Question

Factorise: $$ 25a ^ { 2 } +c ^ { 2 } +10ac-49b ^ { 2 } $$

Answer

**step1** Understanding the Goal

The goal is to factorize the given algebraic expression: $$ 25a ^ { 2 } +c ^ { 2 } +10ac-49b ^ { 2 } $$. Factorization means rewriting the expression as a product of simpler expressions.

**step2** Identifying a Perfect Square Trinomial

Observe the first three terms of the expression: $$ 25a ^ { 2 } +c ^ { 2 } +10ac $$.
We recognize that $$ 25a ^ { 2 } $$ is the result of multiplying $$ 5a $$ by itself (i.e., $$ (5a) \times (5a) = 25a ^ { 2 } $$).
Similarly, $$ c ^ { 2 } $$ is the result of multiplying $$ c $$ by itself (i.e., $$ (c) \times (c) = c ^ { 2 } $$).
The middle term, $$ 10ac $$, can be expressed as $$ 2 \times (5a) \times (c) $$.
This specific arrangement of terms, where we have the square of a first term, the square of a second term, and twice the product of the first and second terms, is known as a perfect square trinomial.
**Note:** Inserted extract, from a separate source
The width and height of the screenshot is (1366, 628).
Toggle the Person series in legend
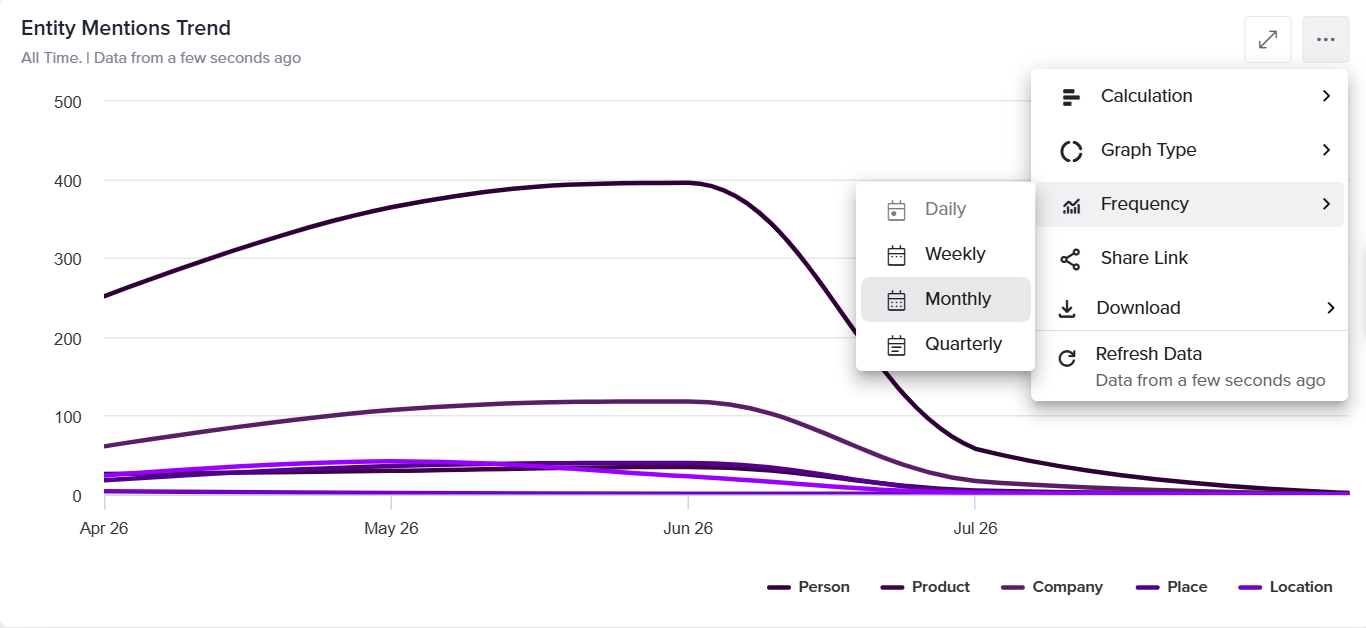(809, 587)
It follows the pattern: $$ (X+Y) ^ { 2 } = X ^ { 2 } + 2XY + Y ^ { 2 } $$.
In our case, $$ X = 5a $$ and $$ Y = c $$.
Therefore, we can simplify the first three terms: $$ 25a ^ { 2 } +c ^ { 2 } +10ac = (5a+c) ^ { 2 } $$.

**step3** Rewriting the Expression

Now, substitute the simplified form of the first three terms back into the original expression.
The expression becomes: $$ (5a+c) ^ { 2 } - 49b ^ { 2 } $$.
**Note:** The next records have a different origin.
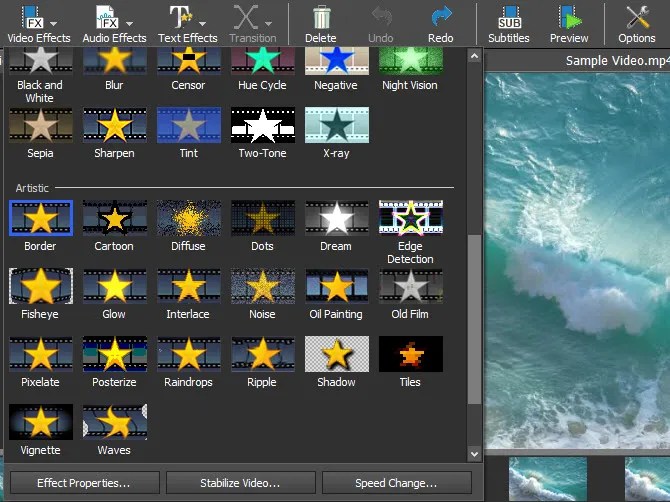Viewport: 670px width, 502px height.
Task: Open the Text Effects dropdown arrow
Action: click(203, 23)
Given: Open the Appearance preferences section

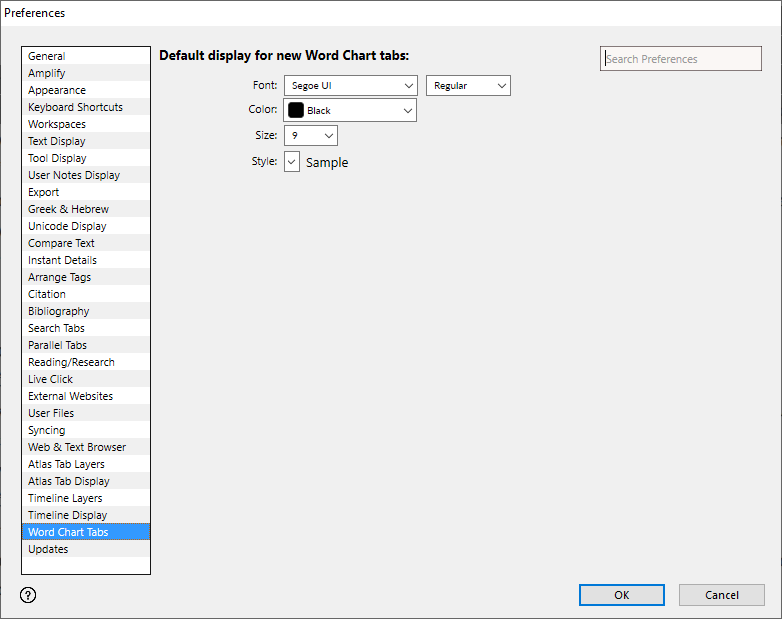Looking at the screenshot, I should [x=57, y=91].
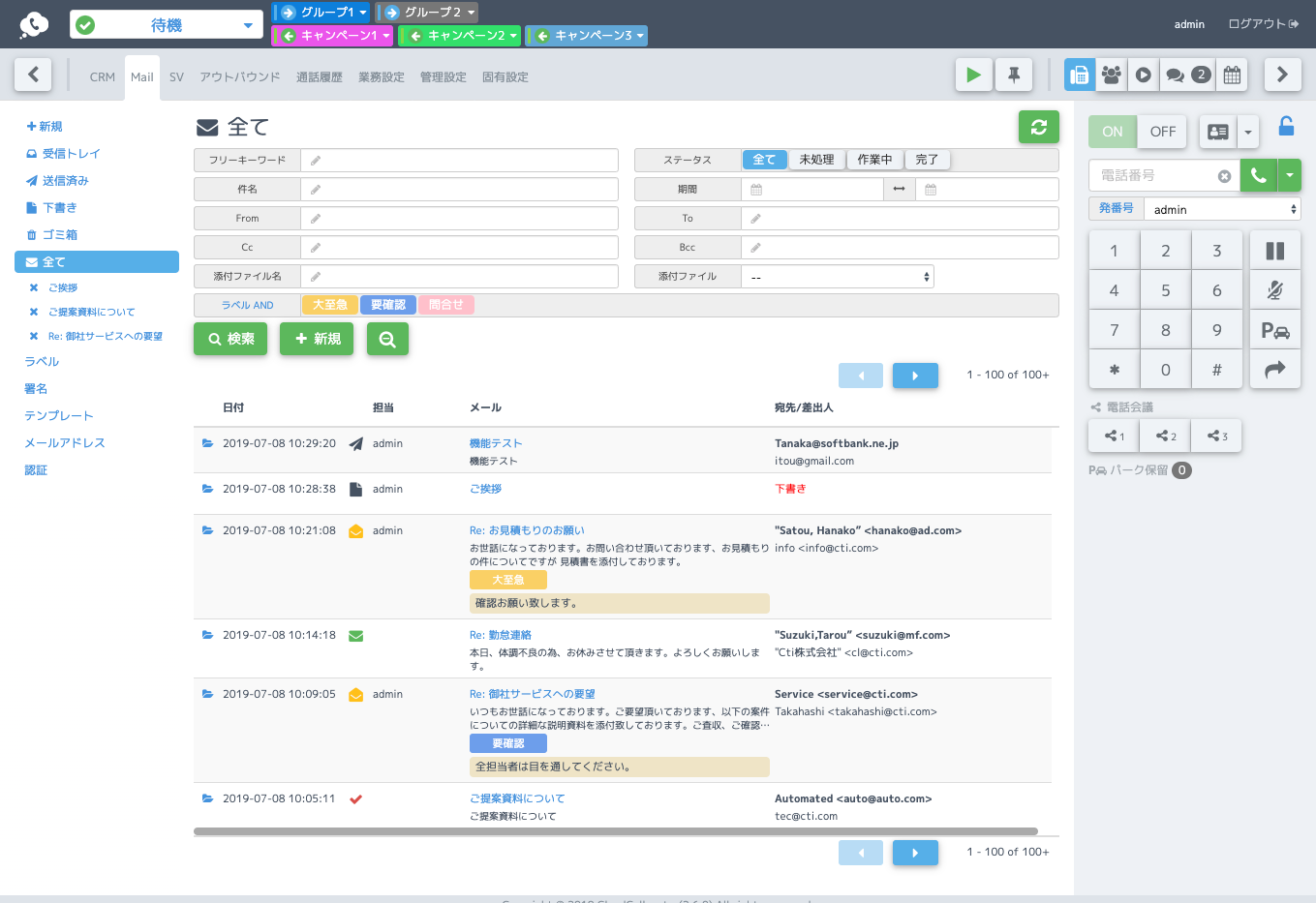Click the pin icon in toolbar
This screenshot has height=903, width=1316.
pyautogui.click(x=1014, y=75)
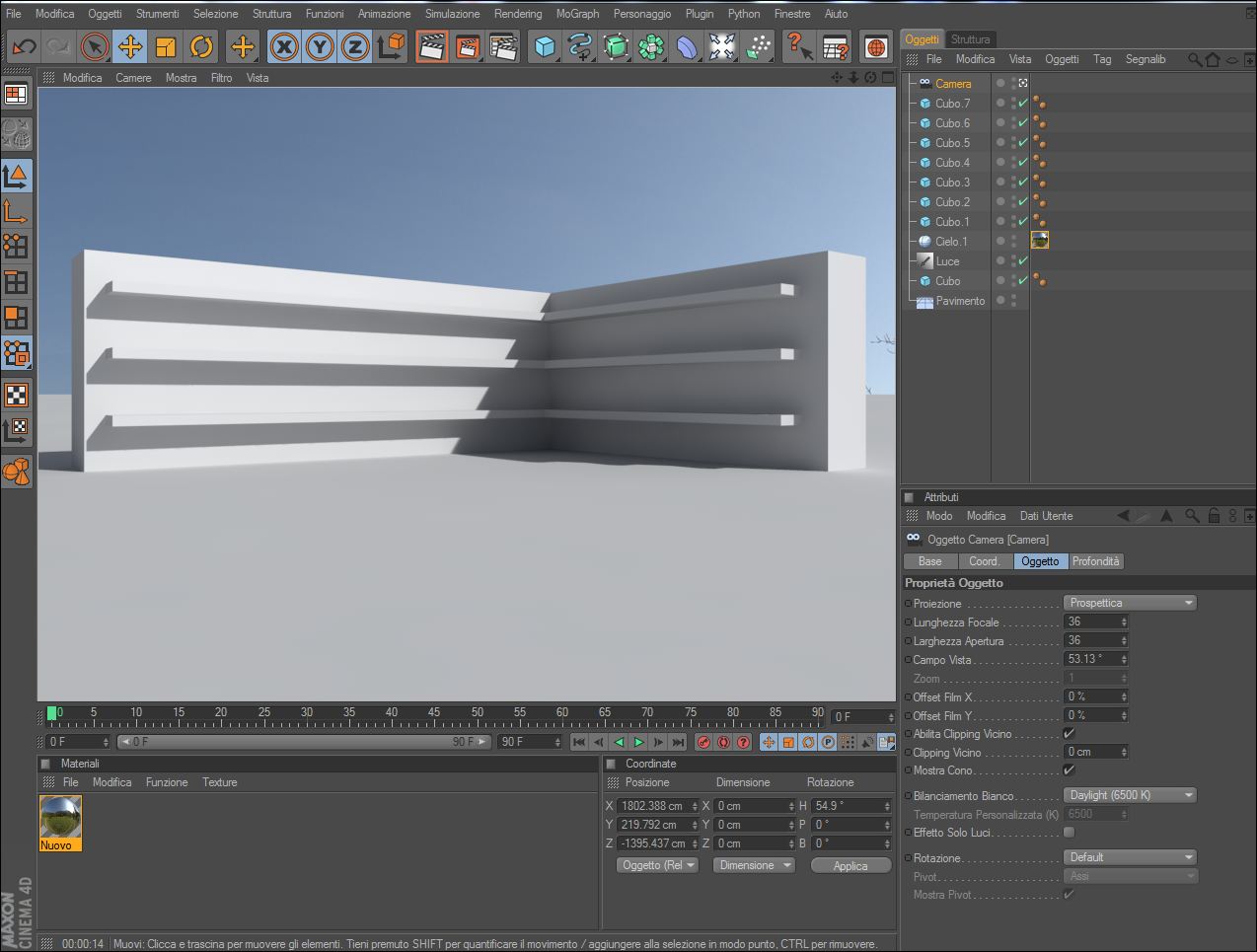Screen dimensions: 1257x952
Task: Open the Proiezione Prospettica dropdown
Action: 1130,603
**step4** Identifying a Difference of Squares

Next, we look at the rewritten expression: $$ (5a+c) ^ { 2 } - 49b ^ { 2 } $$.
We can see that $$ 49b ^ { 2 } $$ is the result of multiplying $$ 7b $$ by itself (i.e., $$ (7b) \times (7b) = 49b ^ { 2 } $$).
So, the entire expression is in the form of one squared term minus another squared term, which is called a "difference of squares". The general form is $$ X ^ { 2 } - Y ^ { 2 } $$.
Here, $$ X = (5a+c) $$ and $$ Y = (7b) $$.

**step5** Applying the Difference of Squares Formula

The formula for the difference of squares states that any expression of the form $$ X ^ { 2 } - Y ^ { 2 } $$ can be factorized into $$ (X-Y)(X+Y) $$.
Using our identified $$ X = (5a+c) $$ and $$ Y = (7b) $$, we substitute these into the formula:
$$ (5a+c) ^ { 2 } - (7b) ^ { 2 } = ((5a+c) - (7b))((5a+c) + (7b)) $$.

**step6** Simplifying the Factors

Finally, we simplify the terms inside the parentheses in each factor.
The first factor becomes: $$ (5a+c-7b) $$.
The second factor becomes: $$ (5a+c+7b) $$.
Thus, the completely factorized expression is $$ (5a+c-7b)(5a+c+7b) $$.